WORK ORDER: The records that follow must be transcribed exactly, each one in full.

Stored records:
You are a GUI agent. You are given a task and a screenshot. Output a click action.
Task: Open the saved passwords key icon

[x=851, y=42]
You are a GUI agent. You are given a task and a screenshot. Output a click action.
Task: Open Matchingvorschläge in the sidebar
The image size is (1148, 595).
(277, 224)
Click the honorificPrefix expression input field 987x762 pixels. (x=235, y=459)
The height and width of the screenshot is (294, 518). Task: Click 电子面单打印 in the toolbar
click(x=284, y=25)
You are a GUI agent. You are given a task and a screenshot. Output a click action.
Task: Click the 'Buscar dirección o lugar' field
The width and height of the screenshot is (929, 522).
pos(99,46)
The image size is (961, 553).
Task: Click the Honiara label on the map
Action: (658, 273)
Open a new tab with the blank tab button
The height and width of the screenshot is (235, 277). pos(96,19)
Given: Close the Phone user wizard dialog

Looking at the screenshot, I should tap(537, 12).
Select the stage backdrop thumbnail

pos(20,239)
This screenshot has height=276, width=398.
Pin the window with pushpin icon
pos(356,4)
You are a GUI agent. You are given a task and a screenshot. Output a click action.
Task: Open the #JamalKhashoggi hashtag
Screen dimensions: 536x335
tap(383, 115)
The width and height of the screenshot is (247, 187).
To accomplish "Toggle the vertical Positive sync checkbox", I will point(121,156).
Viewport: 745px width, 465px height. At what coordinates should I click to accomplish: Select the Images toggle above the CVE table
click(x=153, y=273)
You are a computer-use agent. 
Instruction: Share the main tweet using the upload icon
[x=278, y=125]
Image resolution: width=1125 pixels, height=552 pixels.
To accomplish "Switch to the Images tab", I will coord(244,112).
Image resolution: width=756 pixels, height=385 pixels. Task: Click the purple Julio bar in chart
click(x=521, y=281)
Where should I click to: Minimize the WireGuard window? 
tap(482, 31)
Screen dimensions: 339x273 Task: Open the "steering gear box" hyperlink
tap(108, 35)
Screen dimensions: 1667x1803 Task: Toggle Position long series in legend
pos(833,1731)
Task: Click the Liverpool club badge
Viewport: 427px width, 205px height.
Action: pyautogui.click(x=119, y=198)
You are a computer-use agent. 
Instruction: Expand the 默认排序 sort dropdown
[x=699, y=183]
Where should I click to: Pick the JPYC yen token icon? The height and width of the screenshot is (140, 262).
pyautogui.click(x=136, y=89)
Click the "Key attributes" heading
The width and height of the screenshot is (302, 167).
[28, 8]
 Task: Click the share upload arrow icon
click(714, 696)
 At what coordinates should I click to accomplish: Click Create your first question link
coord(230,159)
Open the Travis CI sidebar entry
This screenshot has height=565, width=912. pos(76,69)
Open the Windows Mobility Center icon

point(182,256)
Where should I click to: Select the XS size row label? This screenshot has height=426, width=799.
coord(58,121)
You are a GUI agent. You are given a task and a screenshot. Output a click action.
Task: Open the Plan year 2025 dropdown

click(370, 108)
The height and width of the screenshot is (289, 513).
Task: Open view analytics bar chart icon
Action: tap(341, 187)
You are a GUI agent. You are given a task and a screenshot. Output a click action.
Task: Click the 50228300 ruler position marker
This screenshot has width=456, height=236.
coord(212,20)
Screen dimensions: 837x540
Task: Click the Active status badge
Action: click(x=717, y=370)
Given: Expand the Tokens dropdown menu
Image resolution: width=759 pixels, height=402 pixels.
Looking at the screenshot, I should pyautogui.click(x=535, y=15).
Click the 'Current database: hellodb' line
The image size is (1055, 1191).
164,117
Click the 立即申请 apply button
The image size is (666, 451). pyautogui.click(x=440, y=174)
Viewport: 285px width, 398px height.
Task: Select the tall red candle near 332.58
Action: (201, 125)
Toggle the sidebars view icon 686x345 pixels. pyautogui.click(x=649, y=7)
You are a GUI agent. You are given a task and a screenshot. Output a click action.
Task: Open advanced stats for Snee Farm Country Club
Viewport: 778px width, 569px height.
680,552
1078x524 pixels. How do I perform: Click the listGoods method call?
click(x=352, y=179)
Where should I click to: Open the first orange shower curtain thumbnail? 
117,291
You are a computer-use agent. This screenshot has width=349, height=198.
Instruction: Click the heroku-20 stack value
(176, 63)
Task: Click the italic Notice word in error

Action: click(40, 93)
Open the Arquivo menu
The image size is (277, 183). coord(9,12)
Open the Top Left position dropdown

SOLUTION FOR THIS TASK:
You are a GUI agent. You are given a task and a screenshot. Output a click action.
Task: Open the saved passwords key icon

[x=851, y=42]
You are a GUI agent. You are given a task and a screenshot. Output a click action.
Task: Open Matchingvorschläge in the sidebar
The image size is (1148, 595).
(277, 224)
Click the honorificPrefix expression input field 987x762 pixels. (x=235, y=459)
The height and width of the screenshot is (294, 518). Task: Click 电子面单打印 in the toolbar
click(x=284, y=25)
You are a GUI agent. You are given a task and a screenshot. Output a click action.
Task: Click the 'Buscar dirección o lugar' field
The width and height of the screenshot is (929, 522).
pos(99,46)
The image size is (961, 553).
Task: Click the Honiara label on the map
Action: (658, 273)
Open a new tab with the blank tab button
The height and width of the screenshot is (235, 277). pos(96,19)
Given: Close the Phone user wizard dialog

Looking at the screenshot, I should tap(537, 12).
Select the stage backdrop thumbnail

pos(20,239)
This screenshot has height=276, width=398.
Pin the window with pushpin icon
pos(356,4)
You are a GUI agent. You are given a task and a screenshot. Output a click action.
Task: Open the #JamalKhashoggi hashtag
Screen dimensions: 536x335
tap(383, 115)
The width and height of the screenshot is (247, 187).
To accomplish "Toggle the vertical Positive sync checkbox", I will point(121,156).
Viewport: 745px width, 465px height. At what coordinates should I click to accomplish: Select the Images toggle above the CVE table
click(x=153, y=273)
You are a computer-use agent. 
Instruction: Share the main tweet using the upload icon
[x=278, y=125]
Image resolution: width=1125 pixels, height=552 pixels.
To accomplish "Switch to the Images tab", I will coord(244,112).
Image resolution: width=756 pixels, height=385 pixels. Task: Click the purple Julio bar in chart
click(x=521, y=281)
Where should I click to: Minimize the WireGuard window? 
tap(482, 31)
Screen dimensions: 339x273 Task: Open the "steering gear box" hyperlink
tap(108, 35)
Screen dimensions: 1667x1803 Task: Toggle Position long series in legend
pos(833,1731)
Task: Click the Liverpool club badge
Viewport: 427px width, 205px height.
Action: pyautogui.click(x=119, y=198)
You are a computer-use agent. 
Instruction: Expand the 默认排序 sort dropdown
[x=699, y=183]
Where should I click to: Pick the JPYC yen token icon? The height and width of the screenshot is (140, 262).
pyautogui.click(x=136, y=89)
Click the "Key attributes" heading
The width and height of the screenshot is (302, 167).
[28, 8]
 Task: Click the share upload arrow icon
click(714, 696)
 At what coordinates should I click to accomplish: Click Create your first question link
coord(230,159)
Open the Travis CI sidebar entry
This screenshot has height=565, width=912. pos(76,69)
Open the Windows Mobility Center icon

point(182,256)
Where should I click to: Select the XS size row label? This screenshot has height=426, width=799.
coord(58,121)
You are a GUI agent. You are given a task and a screenshot. Output a click action.
Task: Open the Plan year 2025 dropdown

click(370, 108)
The height and width of the screenshot is (289, 513).
Task: Open view analytics bar chart icon
Action: tap(341, 187)
You are a GUI agent. You are given a task and a screenshot. Output a click action.
Task: Click the 50228300 ruler position marker
This screenshot has width=456, height=236.
coord(212,20)
Screen dimensions: 837x540
Task: Click the Active status badge
Action: click(x=717, y=370)
Given: Expand the Tokens dropdown menu
Image resolution: width=759 pixels, height=402 pixels.
Looking at the screenshot, I should pyautogui.click(x=535, y=15).
Click the 'Current database: hellodb' line
The image size is (1055, 1191).
164,117
Click the 立即申请 apply button
The image size is (666, 451). pyautogui.click(x=440, y=174)
Viewport: 285px width, 398px height.
Task: Select the tall red candle near 332.58
Action: (201, 125)
Toggle the sidebars view icon 686x345 pixels. pyautogui.click(x=649, y=7)
You are a GUI agent. You are given a task and a screenshot. Output a click action.
Task: Open advanced stats for Snee Farm Country Club
Viewport: 778px width, 569px height.
680,552
1078x524 pixels. How do I perform: Click the listGoods method call?
click(x=352, y=179)
Where should I click to: Open the first orange shower curtain thumbnail? 
117,291
You are a computer-use agent. This screenshot has width=349, height=198.
Instruction: Click the heroku-20 stack value
(176, 63)
Task: Click the italic Notice word in error

Action: click(40, 93)
Open the Arquivo menu
The image size is (277, 183). coord(9,12)
Open the Top Left position dropdown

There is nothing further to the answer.